Pull every line containing "computer" from the data.

Supplied material:

-------

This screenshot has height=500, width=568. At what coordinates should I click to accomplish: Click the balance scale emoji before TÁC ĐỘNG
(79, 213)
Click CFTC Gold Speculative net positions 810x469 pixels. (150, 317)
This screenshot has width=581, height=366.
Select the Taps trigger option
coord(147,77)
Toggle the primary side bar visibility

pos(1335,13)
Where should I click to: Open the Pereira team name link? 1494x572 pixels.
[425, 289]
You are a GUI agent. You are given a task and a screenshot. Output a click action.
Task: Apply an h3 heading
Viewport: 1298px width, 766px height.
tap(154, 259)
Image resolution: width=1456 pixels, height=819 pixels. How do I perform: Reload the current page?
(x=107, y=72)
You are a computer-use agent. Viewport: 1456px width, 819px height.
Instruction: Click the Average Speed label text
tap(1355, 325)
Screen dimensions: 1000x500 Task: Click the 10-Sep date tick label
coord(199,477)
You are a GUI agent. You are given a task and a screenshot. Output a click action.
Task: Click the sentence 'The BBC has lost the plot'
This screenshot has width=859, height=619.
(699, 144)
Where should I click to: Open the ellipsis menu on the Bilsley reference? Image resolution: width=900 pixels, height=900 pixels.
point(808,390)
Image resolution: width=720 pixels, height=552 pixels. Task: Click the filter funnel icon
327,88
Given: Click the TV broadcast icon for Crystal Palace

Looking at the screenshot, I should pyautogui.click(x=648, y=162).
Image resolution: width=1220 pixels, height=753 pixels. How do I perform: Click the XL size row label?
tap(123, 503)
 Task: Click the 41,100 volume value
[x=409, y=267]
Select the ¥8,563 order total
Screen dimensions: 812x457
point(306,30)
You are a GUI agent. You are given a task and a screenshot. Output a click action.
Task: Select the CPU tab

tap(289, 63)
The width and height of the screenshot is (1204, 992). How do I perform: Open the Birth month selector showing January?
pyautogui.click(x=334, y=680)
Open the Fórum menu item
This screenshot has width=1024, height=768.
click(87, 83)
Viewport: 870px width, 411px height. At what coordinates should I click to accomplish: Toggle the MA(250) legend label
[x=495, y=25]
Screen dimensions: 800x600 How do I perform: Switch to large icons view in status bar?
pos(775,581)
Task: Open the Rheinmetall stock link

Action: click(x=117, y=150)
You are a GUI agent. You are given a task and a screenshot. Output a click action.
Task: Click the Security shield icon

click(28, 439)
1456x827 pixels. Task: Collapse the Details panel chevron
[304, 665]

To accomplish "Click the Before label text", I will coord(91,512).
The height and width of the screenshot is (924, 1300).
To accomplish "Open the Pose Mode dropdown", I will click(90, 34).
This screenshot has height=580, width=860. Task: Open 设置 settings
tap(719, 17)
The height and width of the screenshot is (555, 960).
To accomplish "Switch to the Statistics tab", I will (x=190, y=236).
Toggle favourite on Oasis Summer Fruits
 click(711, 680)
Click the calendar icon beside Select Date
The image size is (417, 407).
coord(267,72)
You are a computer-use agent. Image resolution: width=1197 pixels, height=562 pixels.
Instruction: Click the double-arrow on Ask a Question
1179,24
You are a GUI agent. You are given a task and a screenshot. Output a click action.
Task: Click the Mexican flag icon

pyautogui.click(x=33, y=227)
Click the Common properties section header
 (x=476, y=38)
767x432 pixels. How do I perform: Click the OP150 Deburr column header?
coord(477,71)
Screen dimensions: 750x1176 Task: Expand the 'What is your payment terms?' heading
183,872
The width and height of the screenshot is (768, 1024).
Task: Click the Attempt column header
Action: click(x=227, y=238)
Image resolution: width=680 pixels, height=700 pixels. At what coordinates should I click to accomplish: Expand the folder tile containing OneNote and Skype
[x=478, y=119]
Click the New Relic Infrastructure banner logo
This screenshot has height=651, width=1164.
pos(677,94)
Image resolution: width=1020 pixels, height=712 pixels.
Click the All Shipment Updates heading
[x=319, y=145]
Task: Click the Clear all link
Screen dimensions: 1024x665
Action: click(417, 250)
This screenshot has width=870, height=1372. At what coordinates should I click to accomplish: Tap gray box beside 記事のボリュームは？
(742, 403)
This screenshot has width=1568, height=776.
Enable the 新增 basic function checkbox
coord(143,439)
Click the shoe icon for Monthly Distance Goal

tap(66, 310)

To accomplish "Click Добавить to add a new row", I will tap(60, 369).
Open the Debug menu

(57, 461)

-------

Answer to this problem:
You are a computer-use agent. Viewport: 1456px width, 819px height.
You are a computer-use agent. Image resolution: width=1197 pixels, height=562 pixels.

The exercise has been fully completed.